══ Selected extract

Eric Lease Morgan-2
I have written a little hack I call tei2json.pl which allows one to summarize the structure of Early English poetry and prose (TEI documents). From the blog posting: [1]

  Some of my work is really an effort to reverse engineer good work
  done by the late Sebastian Rahtz. For example, Mr. Rahtz cached a
  version of the TCP corpus, transformed each item into a number of
  different formats, and put the whole thing on GitHub. As a
  part of this project, he created metadata files enumerating what
  TEI elements were in each file and what attributes were
  associated with each element. The result was an HTML display
  allowing the reader to quickly see how many bibliographies an
  item may have, what languages may be present, how long the
  document was measured in page breaks, etc. One of my goals is/was
  to do something very similar.

For example:

  * http://dh.crc.nd.edu/tmp/early-print/A00002.json
  * http://dh.crc.nd.edu/tmp/early-print/A00002.htm

  * http://dh.crc.nd.edu/tmp/early-print/A00395.json
  * http://dh.crc.nd.edu/tmp/early-print/A00395.htm

One can temporarily see additional sample input and output file online. [2]

[1] blog posting - http://blogs.nd.edu/emorgan/2017/01/tei2json/
[2] temporary input & output - http://dh.crc.nd.edu/tmp/early-print/

Eric Lease Morgan
University of Notre Dame

════
══ Records shown

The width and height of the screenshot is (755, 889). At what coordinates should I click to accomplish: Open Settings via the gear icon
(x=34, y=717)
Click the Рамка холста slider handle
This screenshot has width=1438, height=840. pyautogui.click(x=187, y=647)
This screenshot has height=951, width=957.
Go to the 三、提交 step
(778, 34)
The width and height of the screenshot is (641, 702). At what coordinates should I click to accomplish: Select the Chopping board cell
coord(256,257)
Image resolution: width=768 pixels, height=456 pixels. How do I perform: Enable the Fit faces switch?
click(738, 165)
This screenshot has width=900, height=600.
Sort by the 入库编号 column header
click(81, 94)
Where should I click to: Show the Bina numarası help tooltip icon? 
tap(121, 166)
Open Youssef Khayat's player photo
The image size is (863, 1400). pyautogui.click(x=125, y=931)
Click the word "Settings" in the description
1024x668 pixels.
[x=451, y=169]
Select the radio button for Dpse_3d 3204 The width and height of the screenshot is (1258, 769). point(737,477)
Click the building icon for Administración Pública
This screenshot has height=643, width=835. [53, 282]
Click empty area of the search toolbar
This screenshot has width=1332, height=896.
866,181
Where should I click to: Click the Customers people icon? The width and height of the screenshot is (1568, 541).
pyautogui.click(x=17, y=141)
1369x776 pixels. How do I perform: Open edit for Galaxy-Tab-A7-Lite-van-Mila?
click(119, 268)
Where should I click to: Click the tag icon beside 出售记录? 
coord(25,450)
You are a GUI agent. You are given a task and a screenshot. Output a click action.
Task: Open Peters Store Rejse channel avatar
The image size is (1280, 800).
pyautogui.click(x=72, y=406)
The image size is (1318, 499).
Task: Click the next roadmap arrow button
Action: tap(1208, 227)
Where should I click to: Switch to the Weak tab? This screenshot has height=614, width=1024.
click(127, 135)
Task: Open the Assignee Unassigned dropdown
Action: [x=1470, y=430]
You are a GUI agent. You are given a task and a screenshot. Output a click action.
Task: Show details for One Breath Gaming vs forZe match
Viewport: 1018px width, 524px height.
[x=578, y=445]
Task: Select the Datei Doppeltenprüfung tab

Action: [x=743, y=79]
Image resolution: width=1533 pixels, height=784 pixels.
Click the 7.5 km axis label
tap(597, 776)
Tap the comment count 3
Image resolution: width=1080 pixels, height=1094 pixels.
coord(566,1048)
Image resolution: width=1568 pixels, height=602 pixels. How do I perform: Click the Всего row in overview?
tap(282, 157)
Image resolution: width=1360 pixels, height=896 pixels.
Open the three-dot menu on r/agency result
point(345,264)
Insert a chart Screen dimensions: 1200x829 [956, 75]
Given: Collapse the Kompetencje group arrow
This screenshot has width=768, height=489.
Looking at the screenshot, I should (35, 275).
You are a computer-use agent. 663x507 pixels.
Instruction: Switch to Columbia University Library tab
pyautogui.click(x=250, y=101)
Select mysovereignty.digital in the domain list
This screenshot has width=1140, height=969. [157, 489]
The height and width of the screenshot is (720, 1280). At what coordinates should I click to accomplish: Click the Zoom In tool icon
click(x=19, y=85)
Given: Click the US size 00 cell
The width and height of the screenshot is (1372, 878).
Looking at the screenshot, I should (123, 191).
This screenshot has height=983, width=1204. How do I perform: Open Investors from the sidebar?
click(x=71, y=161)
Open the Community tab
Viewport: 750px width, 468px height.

════

Rewrite the post about tei2json.pl from "Some of my work" to "something very similar.", replacing "page breaks" with "page divisions". The listing is separate material with no connection to the post about tei2json.pl.

Some of my work is really an effort to reverse engineer good work
  done by the late Sebastian Rahtz. For example, Mr. Rahtz cached a
  version of the TCP corpus, transformed each item into a number of
  different formats, and put the whole thing on GitHub. As a
  part of this project, he created metadata files enumerating what
  TEI elements were in each file and what attributes were
  associated with each element. The result was an HTML display
  allowing the reader to quickly see how many bibliographies an
  item may have, what languages may be present, how long the
  document was measured in page divisions, etc. One of my goals is/was
  to do something very similar.